Dataset =>
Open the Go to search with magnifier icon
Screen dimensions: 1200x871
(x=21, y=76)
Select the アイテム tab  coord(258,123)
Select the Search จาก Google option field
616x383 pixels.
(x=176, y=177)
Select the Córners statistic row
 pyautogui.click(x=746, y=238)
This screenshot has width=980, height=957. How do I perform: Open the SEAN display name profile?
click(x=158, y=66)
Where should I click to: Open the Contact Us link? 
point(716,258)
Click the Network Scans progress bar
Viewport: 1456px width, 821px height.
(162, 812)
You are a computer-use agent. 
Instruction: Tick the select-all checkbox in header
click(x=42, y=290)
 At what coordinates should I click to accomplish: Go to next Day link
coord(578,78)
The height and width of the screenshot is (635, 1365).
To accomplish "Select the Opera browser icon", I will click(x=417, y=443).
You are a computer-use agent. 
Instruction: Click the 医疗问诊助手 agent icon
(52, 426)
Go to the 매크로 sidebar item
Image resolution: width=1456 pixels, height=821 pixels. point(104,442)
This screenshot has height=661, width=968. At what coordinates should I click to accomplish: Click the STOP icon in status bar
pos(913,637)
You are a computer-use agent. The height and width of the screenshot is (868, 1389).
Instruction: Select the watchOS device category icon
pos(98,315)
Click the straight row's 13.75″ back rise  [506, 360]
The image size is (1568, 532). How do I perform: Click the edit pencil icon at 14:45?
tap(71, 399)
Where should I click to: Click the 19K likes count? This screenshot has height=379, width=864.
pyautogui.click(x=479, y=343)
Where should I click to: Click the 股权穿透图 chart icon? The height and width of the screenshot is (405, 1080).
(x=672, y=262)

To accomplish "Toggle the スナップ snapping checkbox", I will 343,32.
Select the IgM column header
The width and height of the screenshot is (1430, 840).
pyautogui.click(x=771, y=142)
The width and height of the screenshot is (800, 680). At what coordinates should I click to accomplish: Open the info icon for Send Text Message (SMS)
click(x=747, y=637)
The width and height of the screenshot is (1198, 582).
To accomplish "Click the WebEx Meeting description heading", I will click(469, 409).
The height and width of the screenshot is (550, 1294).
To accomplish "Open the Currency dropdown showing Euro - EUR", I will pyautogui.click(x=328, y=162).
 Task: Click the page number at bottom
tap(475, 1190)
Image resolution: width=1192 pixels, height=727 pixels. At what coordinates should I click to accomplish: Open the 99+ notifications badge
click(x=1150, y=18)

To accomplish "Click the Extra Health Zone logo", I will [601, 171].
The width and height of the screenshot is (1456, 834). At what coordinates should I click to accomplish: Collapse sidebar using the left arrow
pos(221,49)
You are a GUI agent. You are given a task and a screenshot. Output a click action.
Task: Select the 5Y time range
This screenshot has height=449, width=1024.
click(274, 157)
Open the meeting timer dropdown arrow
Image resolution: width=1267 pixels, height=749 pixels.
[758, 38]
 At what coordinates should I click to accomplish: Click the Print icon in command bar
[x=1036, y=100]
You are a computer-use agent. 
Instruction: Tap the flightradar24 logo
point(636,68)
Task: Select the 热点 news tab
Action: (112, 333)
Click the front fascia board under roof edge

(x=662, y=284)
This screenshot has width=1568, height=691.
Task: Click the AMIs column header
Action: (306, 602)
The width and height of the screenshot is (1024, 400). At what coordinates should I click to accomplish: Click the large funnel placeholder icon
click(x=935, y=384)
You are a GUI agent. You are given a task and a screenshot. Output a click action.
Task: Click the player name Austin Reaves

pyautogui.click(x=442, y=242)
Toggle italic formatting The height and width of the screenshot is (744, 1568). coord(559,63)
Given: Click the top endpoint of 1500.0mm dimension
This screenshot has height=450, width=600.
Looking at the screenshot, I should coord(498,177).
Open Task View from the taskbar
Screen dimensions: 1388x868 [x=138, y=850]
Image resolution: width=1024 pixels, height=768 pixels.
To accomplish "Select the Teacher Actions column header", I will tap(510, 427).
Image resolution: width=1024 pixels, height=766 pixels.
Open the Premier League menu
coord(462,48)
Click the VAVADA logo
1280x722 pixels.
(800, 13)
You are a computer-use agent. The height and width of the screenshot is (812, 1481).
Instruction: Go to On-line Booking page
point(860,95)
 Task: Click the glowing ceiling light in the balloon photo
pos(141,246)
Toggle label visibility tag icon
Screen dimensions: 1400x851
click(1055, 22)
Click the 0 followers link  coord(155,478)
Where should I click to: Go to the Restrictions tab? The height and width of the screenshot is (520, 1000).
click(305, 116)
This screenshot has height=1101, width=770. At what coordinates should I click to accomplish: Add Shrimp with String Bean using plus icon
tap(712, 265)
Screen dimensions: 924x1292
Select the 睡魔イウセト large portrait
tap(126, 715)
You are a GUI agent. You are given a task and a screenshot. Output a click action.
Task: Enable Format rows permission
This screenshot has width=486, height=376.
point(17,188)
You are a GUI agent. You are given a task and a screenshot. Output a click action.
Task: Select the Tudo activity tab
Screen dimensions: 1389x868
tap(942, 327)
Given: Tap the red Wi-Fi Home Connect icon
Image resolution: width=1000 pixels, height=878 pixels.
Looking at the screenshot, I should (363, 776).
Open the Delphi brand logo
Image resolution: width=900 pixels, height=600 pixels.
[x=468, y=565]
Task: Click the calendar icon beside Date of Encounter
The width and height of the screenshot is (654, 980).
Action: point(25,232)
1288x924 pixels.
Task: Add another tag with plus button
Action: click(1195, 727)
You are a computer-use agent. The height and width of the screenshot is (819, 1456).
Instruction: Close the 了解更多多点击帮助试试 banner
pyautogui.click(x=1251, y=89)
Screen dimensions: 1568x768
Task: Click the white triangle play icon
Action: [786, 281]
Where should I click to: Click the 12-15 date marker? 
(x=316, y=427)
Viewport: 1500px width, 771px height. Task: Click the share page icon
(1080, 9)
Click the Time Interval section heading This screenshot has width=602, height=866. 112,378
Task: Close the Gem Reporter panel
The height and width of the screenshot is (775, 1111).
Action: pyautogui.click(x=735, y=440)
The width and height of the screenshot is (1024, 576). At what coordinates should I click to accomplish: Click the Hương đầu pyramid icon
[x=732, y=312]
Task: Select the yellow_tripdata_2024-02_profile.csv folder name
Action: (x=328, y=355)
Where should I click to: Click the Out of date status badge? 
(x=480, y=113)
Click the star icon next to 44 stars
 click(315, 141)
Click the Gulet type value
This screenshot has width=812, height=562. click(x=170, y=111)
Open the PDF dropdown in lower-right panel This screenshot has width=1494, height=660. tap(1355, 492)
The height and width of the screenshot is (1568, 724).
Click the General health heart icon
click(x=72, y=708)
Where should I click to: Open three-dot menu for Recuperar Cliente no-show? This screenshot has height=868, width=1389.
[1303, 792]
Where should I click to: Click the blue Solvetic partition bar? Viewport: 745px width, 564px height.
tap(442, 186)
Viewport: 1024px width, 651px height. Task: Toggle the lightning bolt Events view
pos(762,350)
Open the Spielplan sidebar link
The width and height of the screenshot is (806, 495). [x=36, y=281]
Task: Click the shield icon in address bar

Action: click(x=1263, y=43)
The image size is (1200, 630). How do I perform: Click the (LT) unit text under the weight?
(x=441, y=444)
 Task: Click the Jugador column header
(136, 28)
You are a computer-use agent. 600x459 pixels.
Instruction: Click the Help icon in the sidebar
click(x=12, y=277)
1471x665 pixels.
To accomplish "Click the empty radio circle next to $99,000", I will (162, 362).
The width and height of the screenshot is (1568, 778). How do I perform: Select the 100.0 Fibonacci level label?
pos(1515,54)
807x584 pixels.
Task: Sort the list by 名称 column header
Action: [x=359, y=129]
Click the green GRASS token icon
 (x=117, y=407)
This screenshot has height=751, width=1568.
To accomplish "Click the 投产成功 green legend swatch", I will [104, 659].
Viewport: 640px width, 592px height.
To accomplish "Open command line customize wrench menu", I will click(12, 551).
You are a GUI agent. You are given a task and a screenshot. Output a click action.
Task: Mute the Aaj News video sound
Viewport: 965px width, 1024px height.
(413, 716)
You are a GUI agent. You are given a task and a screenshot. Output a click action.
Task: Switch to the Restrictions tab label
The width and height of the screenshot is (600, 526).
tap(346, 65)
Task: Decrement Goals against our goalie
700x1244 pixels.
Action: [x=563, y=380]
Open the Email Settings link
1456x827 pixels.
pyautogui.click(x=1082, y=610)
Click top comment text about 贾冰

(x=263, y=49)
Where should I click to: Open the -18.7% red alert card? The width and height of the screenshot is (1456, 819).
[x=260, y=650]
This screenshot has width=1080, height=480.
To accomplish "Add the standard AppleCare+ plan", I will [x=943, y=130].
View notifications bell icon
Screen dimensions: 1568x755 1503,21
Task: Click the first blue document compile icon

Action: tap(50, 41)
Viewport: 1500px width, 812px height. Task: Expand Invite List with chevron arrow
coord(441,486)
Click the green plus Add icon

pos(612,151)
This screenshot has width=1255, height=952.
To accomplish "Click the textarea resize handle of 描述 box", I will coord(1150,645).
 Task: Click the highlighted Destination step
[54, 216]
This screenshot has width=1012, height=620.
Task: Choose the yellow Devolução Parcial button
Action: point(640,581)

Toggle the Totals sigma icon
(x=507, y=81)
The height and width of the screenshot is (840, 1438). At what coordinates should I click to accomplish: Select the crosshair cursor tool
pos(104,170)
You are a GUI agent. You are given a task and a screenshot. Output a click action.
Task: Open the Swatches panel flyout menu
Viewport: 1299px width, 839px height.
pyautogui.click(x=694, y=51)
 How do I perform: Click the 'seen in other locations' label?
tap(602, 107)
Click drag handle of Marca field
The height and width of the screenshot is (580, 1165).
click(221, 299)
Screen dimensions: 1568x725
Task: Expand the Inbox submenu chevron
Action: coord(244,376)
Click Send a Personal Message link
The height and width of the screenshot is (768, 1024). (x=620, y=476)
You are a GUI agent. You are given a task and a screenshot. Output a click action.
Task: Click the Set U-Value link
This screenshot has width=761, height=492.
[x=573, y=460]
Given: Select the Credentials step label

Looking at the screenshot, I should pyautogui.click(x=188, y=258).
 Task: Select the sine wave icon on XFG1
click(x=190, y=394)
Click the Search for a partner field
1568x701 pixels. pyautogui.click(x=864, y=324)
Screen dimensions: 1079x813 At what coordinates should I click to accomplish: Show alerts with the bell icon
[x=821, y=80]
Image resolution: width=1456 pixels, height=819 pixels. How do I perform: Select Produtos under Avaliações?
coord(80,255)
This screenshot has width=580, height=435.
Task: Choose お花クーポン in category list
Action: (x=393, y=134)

Aim of the task => In the listing above, find the line with "Task: Click the first" and set down that line and all after it exactly, through the final line.

Exercise solution =>
Task: Click the first blue document compile icon

Action: tap(50, 41)
Viewport: 1500px width, 812px height. Task: Expand Invite List with chevron arrow
coord(441,486)
Click the green plus Add icon

pos(612,151)
This screenshot has width=1255, height=952.
To accomplish "Click the textarea resize handle of 描述 box", I will coord(1150,645).
 Task: Click the highlighted Destination step
[54, 216]
This screenshot has width=1012, height=620.
Task: Choose the yellow Devolução Parcial button
Action: point(640,581)

Toggle the Totals sigma icon
(x=507, y=81)
The height and width of the screenshot is (840, 1438). At what coordinates should I click to accomplish: Select the crosshair cursor tool
pos(104,170)
You are a GUI agent. You are given a task and a screenshot. Output a click action.
Task: Open the Swatches panel flyout menu
Viewport: 1299px width, 839px height.
pyautogui.click(x=694, y=51)
 How do I perform: Click the 'seen in other locations' label?
tap(602, 107)
Click drag handle of Marca field
The height and width of the screenshot is (580, 1165).
click(221, 299)
Screen dimensions: 1568x725
Task: Expand the Inbox submenu chevron
Action: coord(244,376)
Click Send a Personal Message link
The height and width of the screenshot is (768, 1024). (x=620, y=476)
You are a GUI agent. You are given a task and a screenshot. Output a click action.
Task: Click the Set U-Value link
This screenshot has width=761, height=492.
[x=573, y=460]
Given: Select the Credentials step label

Looking at the screenshot, I should pyautogui.click(x=188, y=258).
 Task: Select the sine wave icon on XFG1
click(x=190, y=394)
Click the Search for a partner field
1568x701 pixels. pyautogui.click(x=864, y=324)
Screen dimensions: 1079x813 At what coordinates should I click to accomplish: Show alerts with the bell icon
[x=821, y=80]
Image resolution: width=1456 pixels, height=819 pixels. How do I perform: Select Produtos under Avaliações?
coord(80,255)
This screenshot has width=580, height=435.
Task: Choose お花クーポン in category list
Action: (x=393, y=134)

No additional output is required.